Assignment —
For this exercise, output the line containing "Task: Click the mx.jk.locaweb.com.br" and all lines after it to the end of the records, exactly, with no other content.

[Records from a collection]
________________

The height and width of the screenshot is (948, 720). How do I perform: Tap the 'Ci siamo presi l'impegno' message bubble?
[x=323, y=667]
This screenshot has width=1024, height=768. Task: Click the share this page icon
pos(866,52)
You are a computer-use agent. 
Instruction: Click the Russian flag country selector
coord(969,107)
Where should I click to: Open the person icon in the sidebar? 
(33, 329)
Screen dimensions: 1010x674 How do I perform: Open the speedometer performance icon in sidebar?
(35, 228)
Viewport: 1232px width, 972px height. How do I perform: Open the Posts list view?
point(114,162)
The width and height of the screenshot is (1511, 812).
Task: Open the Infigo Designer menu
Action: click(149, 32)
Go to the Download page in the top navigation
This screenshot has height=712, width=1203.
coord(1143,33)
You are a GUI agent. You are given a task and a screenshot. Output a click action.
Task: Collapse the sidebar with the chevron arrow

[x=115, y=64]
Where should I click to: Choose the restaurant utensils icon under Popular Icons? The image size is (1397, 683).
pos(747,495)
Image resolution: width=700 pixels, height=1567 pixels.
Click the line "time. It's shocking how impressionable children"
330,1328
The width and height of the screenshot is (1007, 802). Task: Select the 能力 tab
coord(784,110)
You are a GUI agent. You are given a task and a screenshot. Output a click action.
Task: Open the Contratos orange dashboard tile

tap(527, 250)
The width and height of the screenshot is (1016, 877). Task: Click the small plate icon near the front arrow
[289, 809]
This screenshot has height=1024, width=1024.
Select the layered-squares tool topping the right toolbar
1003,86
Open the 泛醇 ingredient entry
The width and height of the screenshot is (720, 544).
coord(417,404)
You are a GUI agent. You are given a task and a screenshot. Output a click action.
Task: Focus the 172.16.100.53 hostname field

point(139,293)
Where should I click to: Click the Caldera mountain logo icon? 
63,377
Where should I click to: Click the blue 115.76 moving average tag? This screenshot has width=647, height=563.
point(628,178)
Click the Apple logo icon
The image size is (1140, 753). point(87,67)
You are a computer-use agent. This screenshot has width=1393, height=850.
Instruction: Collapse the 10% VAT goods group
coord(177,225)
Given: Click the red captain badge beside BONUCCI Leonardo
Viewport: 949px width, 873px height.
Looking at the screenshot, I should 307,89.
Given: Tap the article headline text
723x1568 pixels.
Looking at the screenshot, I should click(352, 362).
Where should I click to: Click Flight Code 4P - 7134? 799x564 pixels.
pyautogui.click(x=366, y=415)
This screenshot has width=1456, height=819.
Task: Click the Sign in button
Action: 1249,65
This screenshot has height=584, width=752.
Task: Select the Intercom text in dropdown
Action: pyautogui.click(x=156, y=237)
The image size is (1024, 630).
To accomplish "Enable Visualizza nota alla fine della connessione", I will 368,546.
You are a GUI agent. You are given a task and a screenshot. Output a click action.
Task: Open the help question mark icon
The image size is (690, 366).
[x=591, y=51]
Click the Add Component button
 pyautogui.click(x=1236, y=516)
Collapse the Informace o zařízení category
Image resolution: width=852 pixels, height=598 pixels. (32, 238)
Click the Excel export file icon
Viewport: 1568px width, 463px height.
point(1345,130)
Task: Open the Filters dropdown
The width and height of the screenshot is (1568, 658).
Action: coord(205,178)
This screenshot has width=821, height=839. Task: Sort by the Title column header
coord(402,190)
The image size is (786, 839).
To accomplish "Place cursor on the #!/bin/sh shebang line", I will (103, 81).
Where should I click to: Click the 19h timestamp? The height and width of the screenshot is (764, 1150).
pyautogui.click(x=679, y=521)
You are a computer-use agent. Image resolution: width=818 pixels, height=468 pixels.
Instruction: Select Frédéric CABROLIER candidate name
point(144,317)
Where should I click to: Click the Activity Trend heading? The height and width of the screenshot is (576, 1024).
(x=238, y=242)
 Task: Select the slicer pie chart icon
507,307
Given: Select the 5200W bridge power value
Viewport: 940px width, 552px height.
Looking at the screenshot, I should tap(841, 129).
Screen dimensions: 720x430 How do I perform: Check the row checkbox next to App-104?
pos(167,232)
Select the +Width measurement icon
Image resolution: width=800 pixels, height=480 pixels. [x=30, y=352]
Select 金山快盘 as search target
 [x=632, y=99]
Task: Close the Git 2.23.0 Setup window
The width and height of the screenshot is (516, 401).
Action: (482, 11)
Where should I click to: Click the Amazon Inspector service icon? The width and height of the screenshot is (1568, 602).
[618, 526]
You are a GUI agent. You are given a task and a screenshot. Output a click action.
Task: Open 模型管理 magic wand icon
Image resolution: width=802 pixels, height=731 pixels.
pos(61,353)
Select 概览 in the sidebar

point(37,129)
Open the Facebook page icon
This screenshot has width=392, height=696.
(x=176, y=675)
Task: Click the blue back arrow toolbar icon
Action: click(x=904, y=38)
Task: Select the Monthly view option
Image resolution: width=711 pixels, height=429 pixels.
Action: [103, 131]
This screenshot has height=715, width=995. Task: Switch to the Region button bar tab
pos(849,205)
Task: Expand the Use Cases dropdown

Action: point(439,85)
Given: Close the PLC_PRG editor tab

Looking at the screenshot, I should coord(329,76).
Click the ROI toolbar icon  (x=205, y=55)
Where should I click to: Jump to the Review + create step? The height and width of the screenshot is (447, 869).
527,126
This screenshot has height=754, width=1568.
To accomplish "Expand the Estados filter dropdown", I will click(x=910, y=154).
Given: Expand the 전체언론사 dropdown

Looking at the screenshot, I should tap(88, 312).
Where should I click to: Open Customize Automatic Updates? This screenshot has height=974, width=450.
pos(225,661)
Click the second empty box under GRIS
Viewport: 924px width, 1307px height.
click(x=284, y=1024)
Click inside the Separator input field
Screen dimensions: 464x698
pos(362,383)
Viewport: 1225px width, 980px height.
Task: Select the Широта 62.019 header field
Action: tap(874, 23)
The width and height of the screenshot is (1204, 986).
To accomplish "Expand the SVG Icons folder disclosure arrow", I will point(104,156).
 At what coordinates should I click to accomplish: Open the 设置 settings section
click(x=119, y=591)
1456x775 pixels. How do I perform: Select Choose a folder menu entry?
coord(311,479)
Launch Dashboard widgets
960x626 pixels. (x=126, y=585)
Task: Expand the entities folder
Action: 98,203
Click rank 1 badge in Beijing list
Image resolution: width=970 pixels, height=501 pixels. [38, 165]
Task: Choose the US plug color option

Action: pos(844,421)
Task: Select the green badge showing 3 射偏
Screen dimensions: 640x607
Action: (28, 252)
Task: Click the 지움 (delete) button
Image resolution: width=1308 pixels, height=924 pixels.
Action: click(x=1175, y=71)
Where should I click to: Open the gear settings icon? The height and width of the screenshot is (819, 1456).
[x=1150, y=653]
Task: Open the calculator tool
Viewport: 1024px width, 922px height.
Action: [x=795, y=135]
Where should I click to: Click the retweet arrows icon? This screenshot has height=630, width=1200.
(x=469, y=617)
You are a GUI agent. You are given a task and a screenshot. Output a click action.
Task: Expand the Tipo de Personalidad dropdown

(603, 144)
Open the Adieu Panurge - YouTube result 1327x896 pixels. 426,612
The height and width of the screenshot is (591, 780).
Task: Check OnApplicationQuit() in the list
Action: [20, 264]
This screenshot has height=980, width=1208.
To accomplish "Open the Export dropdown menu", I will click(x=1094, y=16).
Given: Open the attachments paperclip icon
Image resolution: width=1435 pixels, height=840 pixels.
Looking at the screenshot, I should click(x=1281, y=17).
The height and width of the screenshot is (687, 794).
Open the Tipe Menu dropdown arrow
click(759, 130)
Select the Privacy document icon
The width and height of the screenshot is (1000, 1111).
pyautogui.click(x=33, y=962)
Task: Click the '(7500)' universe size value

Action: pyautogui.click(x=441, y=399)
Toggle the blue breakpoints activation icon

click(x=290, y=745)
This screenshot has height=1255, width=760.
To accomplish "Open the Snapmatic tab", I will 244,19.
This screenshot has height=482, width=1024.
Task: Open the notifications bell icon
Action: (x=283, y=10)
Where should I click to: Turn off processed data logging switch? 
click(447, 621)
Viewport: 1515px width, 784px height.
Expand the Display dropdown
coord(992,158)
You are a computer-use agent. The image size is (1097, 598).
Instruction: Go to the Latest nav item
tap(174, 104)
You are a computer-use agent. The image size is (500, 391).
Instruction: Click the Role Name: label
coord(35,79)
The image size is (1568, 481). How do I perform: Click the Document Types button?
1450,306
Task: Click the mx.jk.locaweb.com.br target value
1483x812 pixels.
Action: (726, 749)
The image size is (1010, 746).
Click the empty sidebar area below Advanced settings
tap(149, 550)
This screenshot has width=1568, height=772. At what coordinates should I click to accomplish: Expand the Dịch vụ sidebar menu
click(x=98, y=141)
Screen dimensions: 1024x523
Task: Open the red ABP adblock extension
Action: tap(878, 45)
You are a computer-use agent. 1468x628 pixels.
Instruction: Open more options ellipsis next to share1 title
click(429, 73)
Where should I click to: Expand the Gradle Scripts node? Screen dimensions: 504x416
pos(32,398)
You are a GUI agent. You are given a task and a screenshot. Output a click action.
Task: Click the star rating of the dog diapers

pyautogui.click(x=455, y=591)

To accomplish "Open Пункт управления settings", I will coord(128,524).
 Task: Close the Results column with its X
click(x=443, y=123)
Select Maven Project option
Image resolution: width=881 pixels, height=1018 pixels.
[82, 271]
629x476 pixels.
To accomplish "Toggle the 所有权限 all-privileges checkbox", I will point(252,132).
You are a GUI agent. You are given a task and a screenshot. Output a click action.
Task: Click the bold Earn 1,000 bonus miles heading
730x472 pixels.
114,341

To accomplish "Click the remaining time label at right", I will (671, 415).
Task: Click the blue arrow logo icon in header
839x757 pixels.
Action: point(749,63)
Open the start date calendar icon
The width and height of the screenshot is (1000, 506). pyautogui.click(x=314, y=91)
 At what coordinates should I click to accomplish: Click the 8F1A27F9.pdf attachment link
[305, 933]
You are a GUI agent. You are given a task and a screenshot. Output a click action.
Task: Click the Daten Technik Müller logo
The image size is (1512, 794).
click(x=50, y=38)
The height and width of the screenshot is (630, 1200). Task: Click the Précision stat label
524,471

________________

Response to this exercise —
Task: Click the mx.jk.locaweb.com.br target value
1483x812 pixels.
Action: (726, 749)
The image size is (1010, 746).
Click the empty sidebar area below Advanced settings
tap(149, 550)
This screenshot has width=1568, height=772. At what coordinates should I click to accomplish: Expand the Dịch vụ sidebar menu
click(x=98, y=141)
Screen dimensions: 1024x523
Task: Open the red ABP adblock extension
Action: tap(878, 45)
You are a computer-use agent. 1468x628 pixels.
Instruction: Open more options ellipsis next to share1 title
click(429, 73)
Where should I click to: Expand the Gradle Scripts node? Screen dimensions: 504x416
pos(32,398)
You are a GUI agent. You are given a task and a screenshot. Output a click action.
Task: Click the star rating of the dog diapers

pyautogui.click(x=455, y=591)

To accomplish "Open Пункт управления settings", I will coord(128,524).
 Task: Close the Results column with its X
click(x=443, y=123)
Select Maven Project option
Image resolution: width=881 pixels, height=1018 pixels.
[82, 271]
629x476 pixels.
To accomplish "Toggle the 所有权限 all-privileges checkbox", I will point(252,132).
You are a GUI agent. You are given a task and a screenshot. Output a click action.
Task: Click the bold Earn 1,000 bonus miles heading
730x472 pixels.
114,341

To accomplish "Click the remaining time label at right", I will (671, 415).
Task: Click the blue arrow logo icon in header
839x757 pixels.
Action: point(749,63)
Open the start date calendar icon
The width and height of the screenshot is (1000, 506). pyautogui.click(x=314, y=91)
 At what coordinates should I click to accomplish: Click the 8F1A27F9.pdf attachment link
[305, 933]
You are a GUI agent. You are given a task and a screenshot. Output a click action.
Task: Click the Daten Technik Müller logo
The image size is (1512, 794).
click(x=50, y=38)
The height and width of the screenshot is (630, 1200). Task: Click the Précision stat label
524,471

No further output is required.